Harvest only rhubarb stalks that are 12-18 inches long and mostly red in color. Early spring produces the most flavorful and tender stalks. To harvest, grab the stalk at the base and twist while pulling sideways. Remove the leaves at the top and discard. The leaves contain a high amount of oxalic acid that is poisonous to people. Do Not Eat!

Rhubarb stalks can be stored in the refrigerator for up to a week. For best results, wrap in damp paper towels and place in a container or place in a glass or vase with water as you would a bouquet of flowers before placing them in the fridge.

Propagating Rhubarb:  

If you have healthy plants, you can propagate rhubarb every 3-4 years. The plants will become crowded and the stalks will appear thin. You can dig and divide the plants in the fall or early spring while they are dormant. This will actually rejuvenate your plants and cause higher yields.  

Dig and lift clumps of roots (root ball), cut roots into 2 inch pieces, being very careful not to damage buds. Plant your new rhubarb plants in another location or give some to a friend, who wants to start their own rhubarb patch.

Tell me your thoughts on Planting, Growing, and Harvesting Rhubarb. Any tips you can add?

About Nelle

I am Nelle. I grew up in rural, small town, Ohio. When I was young, I learned a lot about homesteading from my parents, grandparents, aunts and uncles, 4-H, FFA, and others around me.
Now, I’m all grown up, have 6 children of my own, and plan to teach them everything I know.

Here on Mama’s Homestead, we talk and write about homesteading, homeschooling, and kidsteading (homesteading with kids). We teach our kids about survival, self-sufficiency, gardening (vegetable, herb, flower), orchard, beekeeping, home keeping, soap making, harvesting, cooking, food preservation, livestock, nature, crafts, homesteading tools and wares, and more…

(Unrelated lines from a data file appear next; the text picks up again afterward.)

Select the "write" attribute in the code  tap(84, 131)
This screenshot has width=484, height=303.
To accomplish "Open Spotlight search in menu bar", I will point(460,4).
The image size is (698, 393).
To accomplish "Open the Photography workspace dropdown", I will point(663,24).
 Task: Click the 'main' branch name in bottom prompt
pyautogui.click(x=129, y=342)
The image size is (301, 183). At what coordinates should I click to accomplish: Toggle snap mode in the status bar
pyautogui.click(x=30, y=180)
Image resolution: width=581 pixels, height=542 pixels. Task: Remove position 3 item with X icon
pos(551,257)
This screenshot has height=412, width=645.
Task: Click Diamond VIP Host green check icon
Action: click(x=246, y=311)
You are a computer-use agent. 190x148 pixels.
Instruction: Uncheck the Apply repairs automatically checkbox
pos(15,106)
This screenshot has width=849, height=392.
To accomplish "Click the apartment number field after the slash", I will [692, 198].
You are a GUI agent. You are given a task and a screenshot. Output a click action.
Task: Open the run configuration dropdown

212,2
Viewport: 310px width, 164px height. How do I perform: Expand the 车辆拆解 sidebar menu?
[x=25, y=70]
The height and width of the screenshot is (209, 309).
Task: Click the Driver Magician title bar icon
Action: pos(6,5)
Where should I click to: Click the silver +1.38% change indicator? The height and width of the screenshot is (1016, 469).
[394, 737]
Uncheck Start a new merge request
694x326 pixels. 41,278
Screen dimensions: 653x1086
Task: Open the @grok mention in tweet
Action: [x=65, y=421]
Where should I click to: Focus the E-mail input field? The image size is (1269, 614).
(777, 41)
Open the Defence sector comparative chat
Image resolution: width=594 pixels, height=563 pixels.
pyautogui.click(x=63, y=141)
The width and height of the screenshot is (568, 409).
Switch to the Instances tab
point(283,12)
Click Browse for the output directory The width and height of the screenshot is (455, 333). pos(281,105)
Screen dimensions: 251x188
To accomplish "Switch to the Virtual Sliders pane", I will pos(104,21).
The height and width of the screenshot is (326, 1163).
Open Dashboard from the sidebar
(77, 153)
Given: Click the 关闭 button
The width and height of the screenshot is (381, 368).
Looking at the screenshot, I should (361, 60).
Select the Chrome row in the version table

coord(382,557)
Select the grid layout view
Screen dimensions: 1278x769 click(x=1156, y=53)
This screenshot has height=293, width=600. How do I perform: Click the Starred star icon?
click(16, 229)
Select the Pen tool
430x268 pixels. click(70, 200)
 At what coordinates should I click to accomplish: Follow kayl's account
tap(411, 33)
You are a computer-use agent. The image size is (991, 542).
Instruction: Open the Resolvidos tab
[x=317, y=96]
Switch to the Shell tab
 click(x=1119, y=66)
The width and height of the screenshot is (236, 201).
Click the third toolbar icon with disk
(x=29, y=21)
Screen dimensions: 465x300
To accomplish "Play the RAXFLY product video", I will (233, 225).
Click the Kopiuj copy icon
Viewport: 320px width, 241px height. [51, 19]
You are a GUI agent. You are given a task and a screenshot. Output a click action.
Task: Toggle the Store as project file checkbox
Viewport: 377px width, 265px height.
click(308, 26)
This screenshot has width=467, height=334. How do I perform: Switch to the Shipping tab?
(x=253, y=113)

Welcome to my homestead…come and learn with us!


  1. Here in Wisconsin rhubarb is quite plentiful in several different varieties. I inherited a plant when I bought my current home, the remnants of an old dairy farm. I have no idea how old the plant may be. The plant was located in a flower bed where it was shaded almost all day. It would grow stalks about the size of pencils and leaves a little bigger than my hand. Having grown up with rhubarb (in Cincinnati, OH), I knew this was not the place to grow rhubarb. I dug the plant up and split it into four new plants. I relocated the plants to the garden area where I prepared a raised bed with lots of composted horse manure (from my own horses) in a place where they would receive 100% sun. This combination of the raised bed (they like water, but not wet feet), full sun (why else would the leaves be so big) and organic matter (love the organic matter) is just the right combination for rhubarb. They are now very high producing plants. I can’t eat and give away as much as I produce. I even donated 75 pounds to the local food pantry last year. I think the variety I have is called Victoria which I believe is an older variety and known for its production and size. My stalks easily reach more than 3 feet in length and up to 2 inches across with leaves 2 feet across. Early in the year, mid-May around here, even at that size they are very tender and excellent for eating. The variety grows stalks that are red at the bottom and progressively get greener until they are all green at the leaf end. The best method I found for actually harvesting the rhubarb is to firmly grab it near the base and bend it sideways (in the same plane as the flat face of the stalk) and pull up gently. This creates a tearing force right at the base of the stalk and cleanly separates it from the plant. I remove the leaf completely about an inch down from the base of the leaf when it is for my own use. If I am giving it to someone else, I leave about an inch of the leaf attached so that person can decide how close to the leaf they want to cut it. I try to stop picking around the 4th of July with one last hard picking and then let the plant recouperate and grow out for the rest of the year. My plants also produce a prodigeous number of flower stalks as well which must be cut out as soon as possible to preserve the strength of the plant.